[Saved entries]
+++++

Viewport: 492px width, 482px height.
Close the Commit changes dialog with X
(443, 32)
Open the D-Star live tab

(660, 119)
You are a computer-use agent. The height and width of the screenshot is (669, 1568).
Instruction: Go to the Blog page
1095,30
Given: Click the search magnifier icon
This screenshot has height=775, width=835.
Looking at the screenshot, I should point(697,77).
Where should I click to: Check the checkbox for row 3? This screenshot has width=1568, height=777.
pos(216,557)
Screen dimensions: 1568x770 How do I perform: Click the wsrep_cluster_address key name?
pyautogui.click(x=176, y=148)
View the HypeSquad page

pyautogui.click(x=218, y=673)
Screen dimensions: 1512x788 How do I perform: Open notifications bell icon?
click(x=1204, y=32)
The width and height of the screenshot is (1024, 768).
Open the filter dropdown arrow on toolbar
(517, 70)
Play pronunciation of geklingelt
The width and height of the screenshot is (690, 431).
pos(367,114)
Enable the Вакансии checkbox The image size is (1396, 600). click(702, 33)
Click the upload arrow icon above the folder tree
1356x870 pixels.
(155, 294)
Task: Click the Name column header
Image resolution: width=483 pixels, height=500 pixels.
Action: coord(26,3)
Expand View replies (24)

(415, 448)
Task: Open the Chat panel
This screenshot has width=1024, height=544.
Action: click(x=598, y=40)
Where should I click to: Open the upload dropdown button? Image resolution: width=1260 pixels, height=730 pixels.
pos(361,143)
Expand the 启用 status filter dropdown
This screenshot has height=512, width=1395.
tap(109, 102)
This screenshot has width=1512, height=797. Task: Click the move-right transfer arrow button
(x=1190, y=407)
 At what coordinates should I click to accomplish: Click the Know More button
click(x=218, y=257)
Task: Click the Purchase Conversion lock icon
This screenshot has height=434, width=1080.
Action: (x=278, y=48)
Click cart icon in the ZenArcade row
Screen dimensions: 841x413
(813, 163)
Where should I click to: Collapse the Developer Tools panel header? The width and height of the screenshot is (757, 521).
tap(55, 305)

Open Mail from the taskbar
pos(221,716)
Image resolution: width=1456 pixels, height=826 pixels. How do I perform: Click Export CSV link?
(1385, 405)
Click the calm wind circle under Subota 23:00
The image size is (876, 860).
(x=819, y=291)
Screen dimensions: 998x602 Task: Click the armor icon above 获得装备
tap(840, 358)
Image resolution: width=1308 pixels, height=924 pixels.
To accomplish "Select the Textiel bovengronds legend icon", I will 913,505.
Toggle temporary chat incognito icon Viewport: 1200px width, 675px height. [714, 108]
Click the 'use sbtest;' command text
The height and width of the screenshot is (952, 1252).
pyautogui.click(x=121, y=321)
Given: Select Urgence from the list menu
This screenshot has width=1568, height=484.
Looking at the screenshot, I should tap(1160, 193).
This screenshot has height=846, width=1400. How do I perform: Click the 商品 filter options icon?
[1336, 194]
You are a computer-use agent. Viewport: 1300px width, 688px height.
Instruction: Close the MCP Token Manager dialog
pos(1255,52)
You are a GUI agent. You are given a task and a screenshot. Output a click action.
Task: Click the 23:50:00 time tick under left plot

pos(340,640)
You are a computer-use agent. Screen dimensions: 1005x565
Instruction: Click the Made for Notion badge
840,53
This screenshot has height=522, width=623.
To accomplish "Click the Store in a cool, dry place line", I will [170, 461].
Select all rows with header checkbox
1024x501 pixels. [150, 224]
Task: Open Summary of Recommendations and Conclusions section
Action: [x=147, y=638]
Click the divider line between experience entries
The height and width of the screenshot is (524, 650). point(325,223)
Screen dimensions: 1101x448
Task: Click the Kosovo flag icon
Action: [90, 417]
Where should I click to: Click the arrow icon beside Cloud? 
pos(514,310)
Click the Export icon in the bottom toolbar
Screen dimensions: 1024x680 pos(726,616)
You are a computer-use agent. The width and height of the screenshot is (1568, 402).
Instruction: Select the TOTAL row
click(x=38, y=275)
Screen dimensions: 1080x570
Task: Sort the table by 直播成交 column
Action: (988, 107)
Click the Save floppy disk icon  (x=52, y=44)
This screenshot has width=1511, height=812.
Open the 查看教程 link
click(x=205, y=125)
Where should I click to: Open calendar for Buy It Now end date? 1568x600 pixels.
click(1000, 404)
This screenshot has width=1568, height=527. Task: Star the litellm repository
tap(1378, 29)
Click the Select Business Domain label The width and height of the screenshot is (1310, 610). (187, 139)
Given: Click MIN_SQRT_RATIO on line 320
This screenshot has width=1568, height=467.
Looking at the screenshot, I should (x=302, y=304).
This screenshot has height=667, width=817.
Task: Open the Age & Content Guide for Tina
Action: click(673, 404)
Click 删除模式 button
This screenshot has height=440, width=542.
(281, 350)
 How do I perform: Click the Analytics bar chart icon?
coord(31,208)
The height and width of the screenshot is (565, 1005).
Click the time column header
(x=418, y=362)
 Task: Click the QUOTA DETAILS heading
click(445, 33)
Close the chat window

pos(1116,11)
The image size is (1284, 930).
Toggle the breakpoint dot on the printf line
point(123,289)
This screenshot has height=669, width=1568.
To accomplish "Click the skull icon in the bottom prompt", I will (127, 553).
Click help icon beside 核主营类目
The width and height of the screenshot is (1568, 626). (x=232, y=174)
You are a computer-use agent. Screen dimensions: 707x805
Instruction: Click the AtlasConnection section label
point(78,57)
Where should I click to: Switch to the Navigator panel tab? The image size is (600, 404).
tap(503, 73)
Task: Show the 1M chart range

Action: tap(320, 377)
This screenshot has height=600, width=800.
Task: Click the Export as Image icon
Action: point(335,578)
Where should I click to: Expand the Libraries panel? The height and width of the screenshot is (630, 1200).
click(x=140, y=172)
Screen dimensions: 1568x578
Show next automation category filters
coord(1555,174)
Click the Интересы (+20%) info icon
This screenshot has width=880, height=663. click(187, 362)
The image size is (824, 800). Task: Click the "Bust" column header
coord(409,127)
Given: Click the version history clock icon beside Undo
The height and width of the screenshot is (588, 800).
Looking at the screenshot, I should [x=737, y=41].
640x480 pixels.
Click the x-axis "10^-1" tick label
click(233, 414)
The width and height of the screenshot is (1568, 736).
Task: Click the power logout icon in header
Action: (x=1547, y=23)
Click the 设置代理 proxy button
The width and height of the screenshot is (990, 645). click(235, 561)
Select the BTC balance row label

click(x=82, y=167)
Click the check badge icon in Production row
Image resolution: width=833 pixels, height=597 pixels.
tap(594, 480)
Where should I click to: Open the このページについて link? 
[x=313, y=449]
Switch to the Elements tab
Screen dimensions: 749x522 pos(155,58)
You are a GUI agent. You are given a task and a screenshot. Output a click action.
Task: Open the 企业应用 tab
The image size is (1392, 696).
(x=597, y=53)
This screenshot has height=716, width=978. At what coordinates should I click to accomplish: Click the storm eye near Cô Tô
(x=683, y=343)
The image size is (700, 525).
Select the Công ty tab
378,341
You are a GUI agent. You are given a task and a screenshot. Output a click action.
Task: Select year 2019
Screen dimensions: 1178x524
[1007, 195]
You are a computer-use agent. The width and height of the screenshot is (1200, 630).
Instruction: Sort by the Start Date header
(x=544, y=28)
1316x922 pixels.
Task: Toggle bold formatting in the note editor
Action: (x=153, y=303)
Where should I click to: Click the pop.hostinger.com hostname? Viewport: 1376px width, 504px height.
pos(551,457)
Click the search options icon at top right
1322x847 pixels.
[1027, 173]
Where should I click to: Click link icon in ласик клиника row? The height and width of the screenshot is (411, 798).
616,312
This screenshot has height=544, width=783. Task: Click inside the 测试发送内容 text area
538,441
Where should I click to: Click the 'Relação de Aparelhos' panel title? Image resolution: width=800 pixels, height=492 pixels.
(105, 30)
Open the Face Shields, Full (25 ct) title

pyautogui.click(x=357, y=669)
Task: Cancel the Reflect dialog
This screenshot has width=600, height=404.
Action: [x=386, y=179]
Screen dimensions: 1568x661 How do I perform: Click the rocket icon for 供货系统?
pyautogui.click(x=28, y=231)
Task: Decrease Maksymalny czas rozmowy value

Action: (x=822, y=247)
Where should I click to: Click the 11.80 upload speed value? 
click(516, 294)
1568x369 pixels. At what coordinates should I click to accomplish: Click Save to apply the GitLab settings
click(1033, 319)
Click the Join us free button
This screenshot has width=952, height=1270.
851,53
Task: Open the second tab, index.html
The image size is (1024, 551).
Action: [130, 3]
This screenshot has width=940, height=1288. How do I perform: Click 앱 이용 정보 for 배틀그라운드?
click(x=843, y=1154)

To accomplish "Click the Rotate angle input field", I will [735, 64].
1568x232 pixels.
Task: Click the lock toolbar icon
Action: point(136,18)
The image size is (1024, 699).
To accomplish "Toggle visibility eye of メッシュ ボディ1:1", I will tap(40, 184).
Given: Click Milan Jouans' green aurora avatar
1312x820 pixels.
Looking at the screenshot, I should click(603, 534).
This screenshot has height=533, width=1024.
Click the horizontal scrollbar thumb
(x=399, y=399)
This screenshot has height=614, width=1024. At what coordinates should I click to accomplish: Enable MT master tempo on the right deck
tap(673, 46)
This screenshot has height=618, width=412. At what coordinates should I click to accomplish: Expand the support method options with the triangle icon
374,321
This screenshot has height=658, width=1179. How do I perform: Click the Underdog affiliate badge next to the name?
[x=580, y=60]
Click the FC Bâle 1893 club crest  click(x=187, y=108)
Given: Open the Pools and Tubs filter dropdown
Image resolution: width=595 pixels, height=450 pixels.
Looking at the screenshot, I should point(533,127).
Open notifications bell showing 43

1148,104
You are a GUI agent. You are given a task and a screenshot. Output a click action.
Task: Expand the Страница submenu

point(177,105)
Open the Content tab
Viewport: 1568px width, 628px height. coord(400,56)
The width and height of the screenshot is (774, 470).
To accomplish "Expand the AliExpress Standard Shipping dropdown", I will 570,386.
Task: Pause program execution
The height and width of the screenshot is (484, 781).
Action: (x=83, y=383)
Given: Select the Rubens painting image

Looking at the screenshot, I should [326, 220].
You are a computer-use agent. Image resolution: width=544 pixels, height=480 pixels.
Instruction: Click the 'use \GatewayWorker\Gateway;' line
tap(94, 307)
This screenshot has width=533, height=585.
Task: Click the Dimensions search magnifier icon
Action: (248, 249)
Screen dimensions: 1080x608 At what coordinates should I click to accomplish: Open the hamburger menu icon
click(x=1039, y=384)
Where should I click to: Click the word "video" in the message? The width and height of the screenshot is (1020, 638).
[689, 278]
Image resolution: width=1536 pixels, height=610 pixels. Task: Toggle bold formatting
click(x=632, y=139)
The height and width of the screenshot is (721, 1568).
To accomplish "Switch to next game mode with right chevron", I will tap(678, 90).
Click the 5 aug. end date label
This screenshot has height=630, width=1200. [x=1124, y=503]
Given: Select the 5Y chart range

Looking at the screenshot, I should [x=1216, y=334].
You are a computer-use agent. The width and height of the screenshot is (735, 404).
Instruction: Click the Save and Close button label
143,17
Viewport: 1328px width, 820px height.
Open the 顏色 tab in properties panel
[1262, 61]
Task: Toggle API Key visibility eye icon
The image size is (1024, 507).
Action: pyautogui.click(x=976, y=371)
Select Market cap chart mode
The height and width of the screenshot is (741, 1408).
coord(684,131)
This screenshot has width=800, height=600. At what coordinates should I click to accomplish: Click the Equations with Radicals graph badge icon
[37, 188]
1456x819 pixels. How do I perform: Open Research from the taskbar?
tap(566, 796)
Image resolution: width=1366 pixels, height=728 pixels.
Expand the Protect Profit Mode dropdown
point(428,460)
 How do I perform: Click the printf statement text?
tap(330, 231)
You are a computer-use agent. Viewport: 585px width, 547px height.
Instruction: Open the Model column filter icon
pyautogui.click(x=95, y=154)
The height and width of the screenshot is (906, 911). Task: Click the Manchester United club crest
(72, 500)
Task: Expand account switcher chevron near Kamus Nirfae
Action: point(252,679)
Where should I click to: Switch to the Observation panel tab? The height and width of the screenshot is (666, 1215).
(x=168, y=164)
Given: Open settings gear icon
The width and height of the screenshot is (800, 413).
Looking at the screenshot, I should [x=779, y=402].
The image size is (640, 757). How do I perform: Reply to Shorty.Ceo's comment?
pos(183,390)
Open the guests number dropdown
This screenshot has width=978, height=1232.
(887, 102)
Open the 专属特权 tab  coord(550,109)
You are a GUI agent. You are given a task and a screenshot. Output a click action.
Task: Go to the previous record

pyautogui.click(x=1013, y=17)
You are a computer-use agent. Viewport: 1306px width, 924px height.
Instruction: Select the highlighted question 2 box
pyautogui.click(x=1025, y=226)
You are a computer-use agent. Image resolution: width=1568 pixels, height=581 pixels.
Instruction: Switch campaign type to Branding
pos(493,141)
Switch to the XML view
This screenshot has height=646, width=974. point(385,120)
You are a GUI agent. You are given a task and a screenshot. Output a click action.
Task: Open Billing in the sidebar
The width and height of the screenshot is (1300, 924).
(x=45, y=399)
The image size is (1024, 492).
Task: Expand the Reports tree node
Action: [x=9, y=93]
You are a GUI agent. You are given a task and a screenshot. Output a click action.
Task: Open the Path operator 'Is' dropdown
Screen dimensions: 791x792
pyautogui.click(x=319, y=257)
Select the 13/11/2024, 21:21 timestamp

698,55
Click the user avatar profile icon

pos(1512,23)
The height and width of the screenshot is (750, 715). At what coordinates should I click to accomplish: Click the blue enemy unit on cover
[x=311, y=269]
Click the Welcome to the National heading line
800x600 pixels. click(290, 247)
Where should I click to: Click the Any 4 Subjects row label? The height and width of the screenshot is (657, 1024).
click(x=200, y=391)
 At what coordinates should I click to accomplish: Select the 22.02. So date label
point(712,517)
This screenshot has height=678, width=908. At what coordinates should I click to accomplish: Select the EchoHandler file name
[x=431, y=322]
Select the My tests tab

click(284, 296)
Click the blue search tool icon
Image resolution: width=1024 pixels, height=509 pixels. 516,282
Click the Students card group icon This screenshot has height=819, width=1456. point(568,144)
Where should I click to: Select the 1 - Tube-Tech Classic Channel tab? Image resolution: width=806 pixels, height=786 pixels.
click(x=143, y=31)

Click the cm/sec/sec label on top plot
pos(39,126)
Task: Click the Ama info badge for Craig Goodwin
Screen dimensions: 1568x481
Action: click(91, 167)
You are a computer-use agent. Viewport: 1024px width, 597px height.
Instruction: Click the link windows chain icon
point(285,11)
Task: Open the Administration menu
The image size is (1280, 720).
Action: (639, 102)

+++++

(Exercise goal)
Each line holding the word "visibility" must be pulled from the records.

(Your response)
To accomplish "Toggle visibility eye of メッシュ ボディ1:1", I will tap(40, 184).
Task: Toggle API Key visibility eye icon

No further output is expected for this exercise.